GlobalFishingWatch / vessel-scoring

Apache License 2.0
14 stars 11 forks source link

Disable extra fields #54

Open geowurster opened 8 years ago

geowurster commented 8 years ago

@bitsofbits @redhog: Vessel scoring adds a bunch of extra information to the output messages that the pipeline doesn't need and increases the output file size by 50%. Can we get an option to turn it off, or ideally leave it off by default?

here is the same day at 3 different points in the pipeline.

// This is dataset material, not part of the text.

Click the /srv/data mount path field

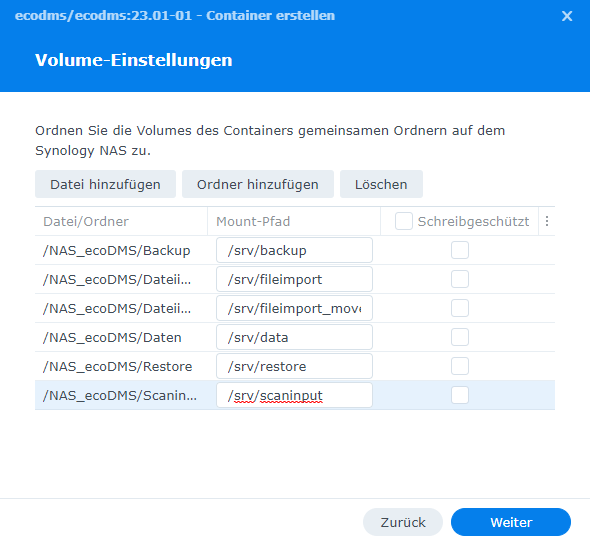tap(294, 337)
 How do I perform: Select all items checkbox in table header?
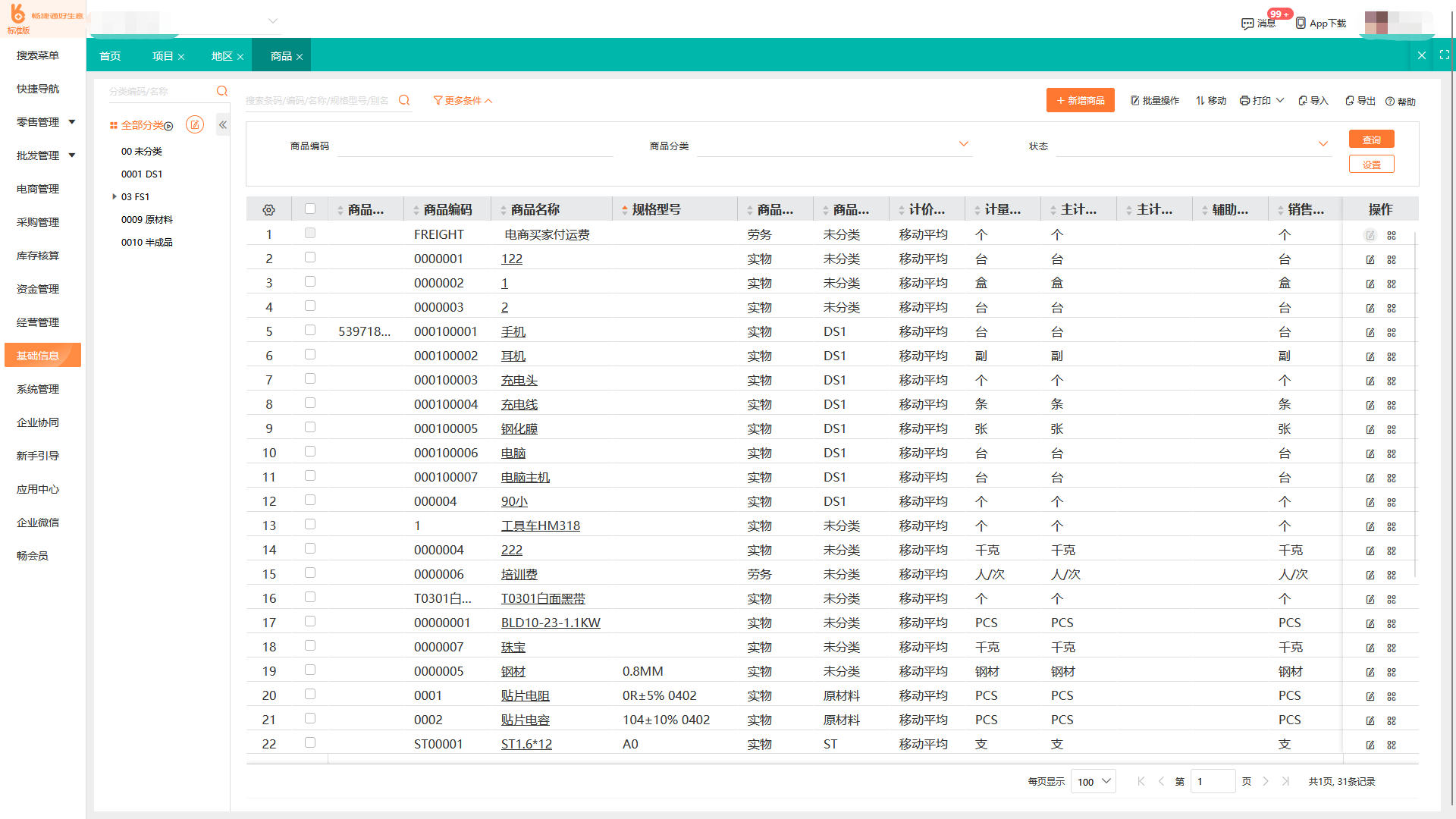311,209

6.99 GiB    gs://benthos-pipeline/data-production/normalize-pipeline/2015-01-01
7.41 GiB    gs://benthos-pipeline/data-production/measures-pipeline/spatial-measures/2015-01-01
12.09 GiB   gs://benthos-pipeline/data-production/classify-pipeline/classify-logistic/2015-01-01
bitsofbits commented 8 years ago

@redhog , I expect that these are all the values that get used in computing the fishing score. I don't see any reason they need to be output at the end of that stage. Is there a way to strip them at the output, or only insert them in a copy of the pipeline data so they don't get output at the end of the stage?

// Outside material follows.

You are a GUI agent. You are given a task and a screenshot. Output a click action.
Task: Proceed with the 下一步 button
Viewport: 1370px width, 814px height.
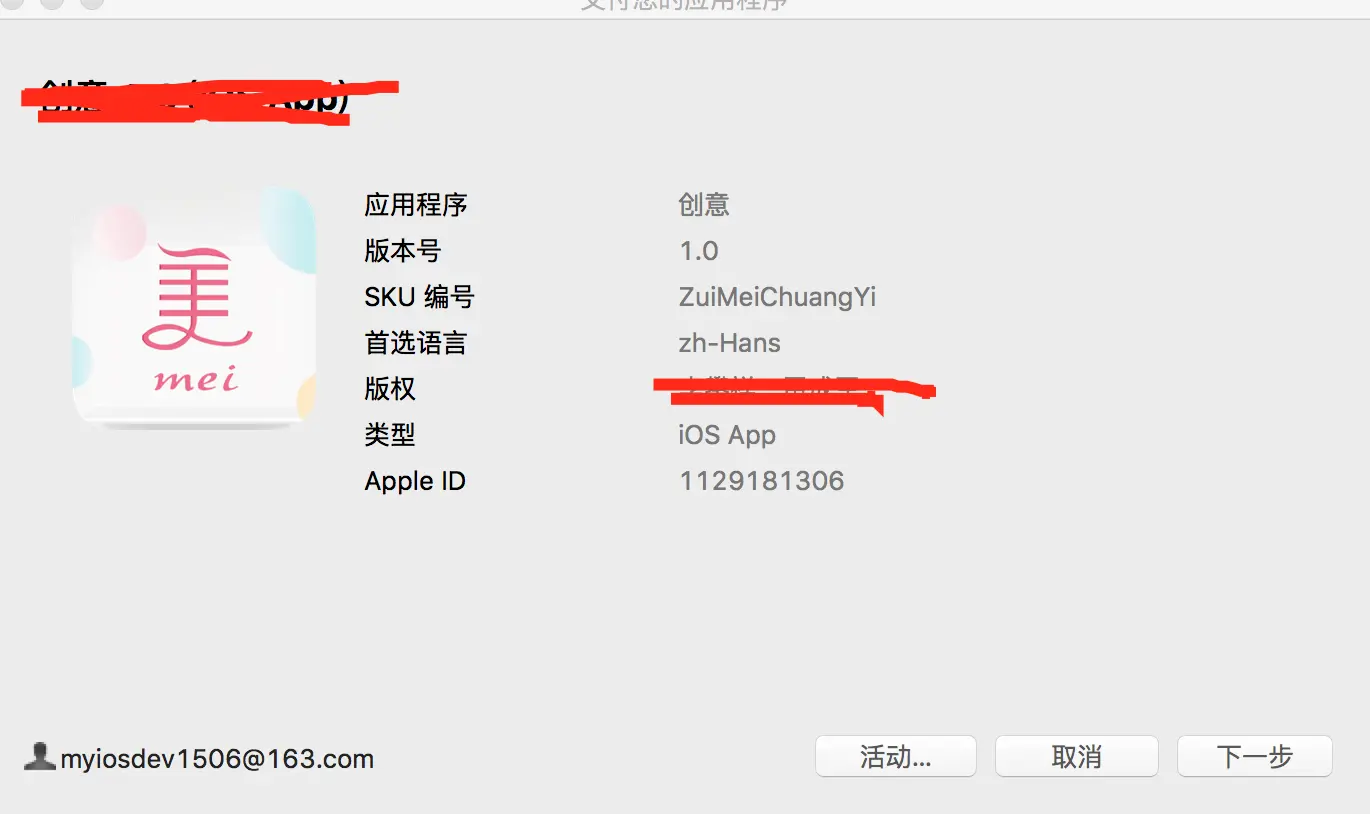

redhog commented 8 years ago

I don't think the vessel-scoring library should remove them, but feel free to strip anything starting with measure_* apart from measure_new_score in an iterator filter in the pipeline itself. This would be the place: https://github.com/SkyTruth/benthos-pipeline/blob/master/benthosp/pipe_classify.py#L59

pwoods25443 commented 8 years ago

@redhog I disagree. It it not a question of whether the scoring library removes those fields, but rather a question if whether it adds those fields. I think a parameter to control this is a fine idea.

On Mon, Aug 1, 2016, 18:36 Egil Möller notifications@github.com wrote:

I don't think the vessel-scoring library should remove them, but feel free to strip anything starting with measure_* apart from measure_new_score in an iterator filter in the pipeline itself. This would be the place: https://github.com/SkyTruth/benthos-pipeline/blob/master/benthosp/pipe_classify.py#L59

— You are receiving this because you are subscribed to this thread. Reply to this email directly, view it on GitHub https://github.com/GlobalFishingWatch/vessel-scoring/issues/54#issuecomment-236546799, or mute the thread https://github.com/notifications/unsubscribe-auth/ACkcJVcYt7KdHCJXRRx0-C55efUTHCzAks5qbcwlgaJpZM4JWk0S .

geowurster commented 8 years ago

@redhog I agree with @pwoods25443 from a design standpoint.